_TEKS BACAAN_
────────

Mencampur minuman resmi dengan obat, baik terlarang maupun obat legal atau dengan zat-zat lainnya adalah sama bahayanya dengan membuat dan mengonsumsi minuman oplosan. Mencampur minuman beralkohol dengan minuman berenergi misalnya, lazim dilakukan kalangan tertentu dan sebaiknya dihindari karena kita kita tidak tahu efek yang terjadi atas campuran larutan yang berbeda.
Variasi cara minum seperti melakukan strike, meminum dengan sekali tenggak atau meminum miras dengan sedotan juga dapat berakibat fatal jika tidak biasa melakukannya.
Ketujuh (Yang tersulit): Tahu Batas!
"Tahu batas" dan berhenti sebelum batas itu tercapai adalah hal yang tersulit untuk dilakukan. Satu cara yang paling mudah adalah dengan menghentikan minum saat koordinasi kepala leher dan anggota badan mulai terganggu yaitu terasa berat untuk bergerak.
Di negara-negara seringkali ada aturan tangan kanan bagi mereka yang bersosialisasi di suatu acara dengan minuman beralkohol namun tetap harus mengemudi saat pulang nanti yaitu maksimum sekaleng besar bir atau segelas kecil anggur. Walau tidak terlalu tepat namun batasan tersebut seringkali dipercaya tidak akan menyebabkan gangguan saat mengemudi dan tidak akan menyebabkan kadar alkohol dalam nafas melampaui ambang atas saat dideteksi dengan tes tiup oleh polisi.
Pada akhirnya memang keputusan untuk minum atau tidak adalah keputusan setiap pribadi yang diambil berdasarkan norma-norma yang dianutnya. Keputusan pemerintah untuk memasukan minuman beralkohol sebagai salah satu industri dalam daftar industri positif seharusnya juga diikuti dengan pendidikan dan kampanye tentang bahaya alkohol maupun pendidikan tentang bagaimana mengonsumsinya dengan bijak.
Pelarangan total justru hanya akan berakibat pada peningkatan konsumsi miras oplosan yang berakibat fatal pada kesehatan maupun pemahaman bahaya alkohol yang rendah.

────────

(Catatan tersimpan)
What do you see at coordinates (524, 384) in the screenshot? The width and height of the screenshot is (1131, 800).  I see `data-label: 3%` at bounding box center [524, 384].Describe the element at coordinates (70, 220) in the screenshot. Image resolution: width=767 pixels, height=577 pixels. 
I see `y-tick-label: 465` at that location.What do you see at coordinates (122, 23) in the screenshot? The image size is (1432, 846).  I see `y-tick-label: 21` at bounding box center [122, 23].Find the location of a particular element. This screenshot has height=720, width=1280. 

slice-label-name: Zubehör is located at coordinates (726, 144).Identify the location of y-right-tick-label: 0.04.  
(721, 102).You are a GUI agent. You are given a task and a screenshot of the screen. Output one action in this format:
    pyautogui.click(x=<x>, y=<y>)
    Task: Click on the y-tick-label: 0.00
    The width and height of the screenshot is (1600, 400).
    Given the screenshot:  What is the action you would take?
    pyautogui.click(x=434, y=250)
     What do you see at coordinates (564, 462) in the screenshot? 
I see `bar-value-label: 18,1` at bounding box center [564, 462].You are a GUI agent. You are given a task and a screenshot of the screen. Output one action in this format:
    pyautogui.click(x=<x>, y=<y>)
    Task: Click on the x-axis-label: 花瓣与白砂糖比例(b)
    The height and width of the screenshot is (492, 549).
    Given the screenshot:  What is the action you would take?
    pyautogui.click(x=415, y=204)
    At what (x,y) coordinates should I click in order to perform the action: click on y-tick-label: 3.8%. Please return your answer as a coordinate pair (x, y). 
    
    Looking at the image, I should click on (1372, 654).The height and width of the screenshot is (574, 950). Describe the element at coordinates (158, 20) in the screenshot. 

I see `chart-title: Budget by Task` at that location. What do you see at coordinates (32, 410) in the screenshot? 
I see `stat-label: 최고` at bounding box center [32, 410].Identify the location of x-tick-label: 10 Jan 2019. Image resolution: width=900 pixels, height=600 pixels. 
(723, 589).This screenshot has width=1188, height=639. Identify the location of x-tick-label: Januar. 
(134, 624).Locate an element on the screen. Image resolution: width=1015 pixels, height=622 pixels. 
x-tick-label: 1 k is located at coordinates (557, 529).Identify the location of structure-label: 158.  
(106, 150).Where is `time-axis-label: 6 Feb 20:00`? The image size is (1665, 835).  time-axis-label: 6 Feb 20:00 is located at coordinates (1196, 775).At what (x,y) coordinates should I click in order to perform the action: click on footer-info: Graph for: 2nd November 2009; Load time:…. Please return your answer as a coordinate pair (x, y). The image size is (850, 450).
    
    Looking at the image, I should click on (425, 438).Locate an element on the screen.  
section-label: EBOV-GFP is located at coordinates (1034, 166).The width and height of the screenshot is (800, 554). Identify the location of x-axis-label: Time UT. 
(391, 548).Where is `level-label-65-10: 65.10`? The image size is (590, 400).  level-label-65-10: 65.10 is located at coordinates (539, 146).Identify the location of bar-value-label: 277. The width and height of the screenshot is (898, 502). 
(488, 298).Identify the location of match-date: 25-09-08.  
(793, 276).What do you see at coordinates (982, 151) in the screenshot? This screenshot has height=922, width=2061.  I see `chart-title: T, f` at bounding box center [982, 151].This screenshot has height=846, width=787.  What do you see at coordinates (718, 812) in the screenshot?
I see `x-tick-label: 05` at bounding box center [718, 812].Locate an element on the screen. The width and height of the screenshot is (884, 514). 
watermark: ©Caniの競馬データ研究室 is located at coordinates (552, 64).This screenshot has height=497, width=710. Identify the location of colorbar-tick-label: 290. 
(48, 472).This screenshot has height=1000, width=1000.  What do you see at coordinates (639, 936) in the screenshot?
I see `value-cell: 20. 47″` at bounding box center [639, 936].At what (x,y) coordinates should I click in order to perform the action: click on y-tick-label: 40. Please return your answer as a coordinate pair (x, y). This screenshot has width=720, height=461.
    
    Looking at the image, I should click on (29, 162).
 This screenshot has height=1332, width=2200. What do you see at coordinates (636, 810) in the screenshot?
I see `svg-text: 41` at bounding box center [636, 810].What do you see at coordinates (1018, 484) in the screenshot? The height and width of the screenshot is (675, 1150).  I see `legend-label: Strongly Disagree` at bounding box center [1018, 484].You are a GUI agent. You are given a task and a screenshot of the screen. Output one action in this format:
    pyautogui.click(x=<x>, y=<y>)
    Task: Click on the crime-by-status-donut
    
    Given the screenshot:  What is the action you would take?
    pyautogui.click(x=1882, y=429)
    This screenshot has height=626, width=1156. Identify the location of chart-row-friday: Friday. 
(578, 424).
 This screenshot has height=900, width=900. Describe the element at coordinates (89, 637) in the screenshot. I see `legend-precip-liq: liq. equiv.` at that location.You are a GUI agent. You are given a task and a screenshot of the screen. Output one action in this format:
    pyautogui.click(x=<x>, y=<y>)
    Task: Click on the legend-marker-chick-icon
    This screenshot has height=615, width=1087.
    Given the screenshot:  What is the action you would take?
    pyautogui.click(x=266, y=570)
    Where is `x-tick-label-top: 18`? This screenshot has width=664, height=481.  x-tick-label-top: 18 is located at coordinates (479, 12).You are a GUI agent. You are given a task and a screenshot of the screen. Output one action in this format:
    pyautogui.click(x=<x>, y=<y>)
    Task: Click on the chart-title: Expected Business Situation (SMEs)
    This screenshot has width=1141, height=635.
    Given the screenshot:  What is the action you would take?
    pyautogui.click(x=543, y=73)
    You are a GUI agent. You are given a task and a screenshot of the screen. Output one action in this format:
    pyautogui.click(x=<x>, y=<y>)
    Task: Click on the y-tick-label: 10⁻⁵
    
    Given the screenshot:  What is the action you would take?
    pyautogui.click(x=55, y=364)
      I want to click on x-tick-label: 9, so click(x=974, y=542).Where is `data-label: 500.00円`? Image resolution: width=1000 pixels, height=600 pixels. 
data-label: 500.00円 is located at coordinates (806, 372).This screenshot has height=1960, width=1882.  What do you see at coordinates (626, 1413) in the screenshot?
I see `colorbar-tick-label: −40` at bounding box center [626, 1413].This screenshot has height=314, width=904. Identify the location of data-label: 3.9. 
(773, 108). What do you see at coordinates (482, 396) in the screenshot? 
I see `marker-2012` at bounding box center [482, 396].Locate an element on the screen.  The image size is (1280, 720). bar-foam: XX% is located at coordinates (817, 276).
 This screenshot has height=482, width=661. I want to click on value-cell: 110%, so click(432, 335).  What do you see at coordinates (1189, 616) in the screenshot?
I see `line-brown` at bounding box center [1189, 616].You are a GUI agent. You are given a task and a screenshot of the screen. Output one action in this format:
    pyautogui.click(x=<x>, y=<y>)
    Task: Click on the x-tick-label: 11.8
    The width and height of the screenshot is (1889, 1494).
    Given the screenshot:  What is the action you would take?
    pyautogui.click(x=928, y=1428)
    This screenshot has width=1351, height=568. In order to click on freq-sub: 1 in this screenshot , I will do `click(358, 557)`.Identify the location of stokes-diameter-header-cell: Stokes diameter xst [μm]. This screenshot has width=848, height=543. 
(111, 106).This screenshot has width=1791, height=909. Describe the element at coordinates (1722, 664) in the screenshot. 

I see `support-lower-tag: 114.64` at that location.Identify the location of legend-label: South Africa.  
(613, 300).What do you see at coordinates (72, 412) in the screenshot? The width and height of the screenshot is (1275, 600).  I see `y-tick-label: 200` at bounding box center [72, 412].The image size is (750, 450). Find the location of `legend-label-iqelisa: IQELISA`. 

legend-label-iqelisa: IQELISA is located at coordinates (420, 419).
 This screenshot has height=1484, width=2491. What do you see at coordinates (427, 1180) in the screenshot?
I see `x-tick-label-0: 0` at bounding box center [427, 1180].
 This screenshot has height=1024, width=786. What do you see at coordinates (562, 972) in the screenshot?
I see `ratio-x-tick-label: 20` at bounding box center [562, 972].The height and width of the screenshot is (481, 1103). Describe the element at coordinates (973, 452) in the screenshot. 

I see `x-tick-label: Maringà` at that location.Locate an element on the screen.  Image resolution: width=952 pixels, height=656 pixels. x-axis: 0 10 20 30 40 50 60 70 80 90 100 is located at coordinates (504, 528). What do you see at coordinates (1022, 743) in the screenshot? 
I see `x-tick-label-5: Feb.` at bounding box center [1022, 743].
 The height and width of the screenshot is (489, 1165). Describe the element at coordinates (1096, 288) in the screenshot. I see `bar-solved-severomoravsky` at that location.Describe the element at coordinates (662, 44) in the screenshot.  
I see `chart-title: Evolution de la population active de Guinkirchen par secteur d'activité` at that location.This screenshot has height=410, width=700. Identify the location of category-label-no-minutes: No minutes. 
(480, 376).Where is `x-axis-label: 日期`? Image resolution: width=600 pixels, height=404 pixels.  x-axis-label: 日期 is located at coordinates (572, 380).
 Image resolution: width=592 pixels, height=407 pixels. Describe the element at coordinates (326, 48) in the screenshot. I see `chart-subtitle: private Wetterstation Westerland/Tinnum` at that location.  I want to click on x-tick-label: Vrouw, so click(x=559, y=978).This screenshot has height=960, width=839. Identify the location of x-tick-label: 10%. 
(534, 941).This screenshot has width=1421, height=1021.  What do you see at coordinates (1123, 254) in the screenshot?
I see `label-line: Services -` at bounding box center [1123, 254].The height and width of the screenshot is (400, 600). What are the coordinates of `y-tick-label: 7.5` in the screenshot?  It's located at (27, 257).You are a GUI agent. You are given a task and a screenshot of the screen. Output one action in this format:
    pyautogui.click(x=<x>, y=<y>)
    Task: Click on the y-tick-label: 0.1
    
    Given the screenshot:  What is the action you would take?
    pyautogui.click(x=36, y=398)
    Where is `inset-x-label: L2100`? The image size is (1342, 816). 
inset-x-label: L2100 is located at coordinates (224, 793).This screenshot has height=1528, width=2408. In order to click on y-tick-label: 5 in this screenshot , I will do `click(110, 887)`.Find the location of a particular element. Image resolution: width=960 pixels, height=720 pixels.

────────

_KETENTUAN SOAL_
Jawablah pertanyaan berikut berdasarkan teks tentang konsumsi minuman beralkohol.
1. Mengapa mencampur minuman beralkohol dengan minuman berenergi sebaiknya dihindari?
2. Kapan saat untuk menghentikan minum menurut cara yang paling mudah?
3. Berapa batas maksimum dalam aturan tangan kanan bagi orang yang tetap harus mengemudi saat pulang?
Catatan tersebut tidak dipakai di sini.

_JAWABAN TERTULIS_
1. Karena kita tidak tahu efek yang terjadi atas campuran larutan yang berbeda.
2. Saat koordinasi kepala, leher, dan anggota badan mulai terganggu, yaitu terasa berat untuk bergerak.
3. Sekaleng besar bir atau segelas kecil anggur.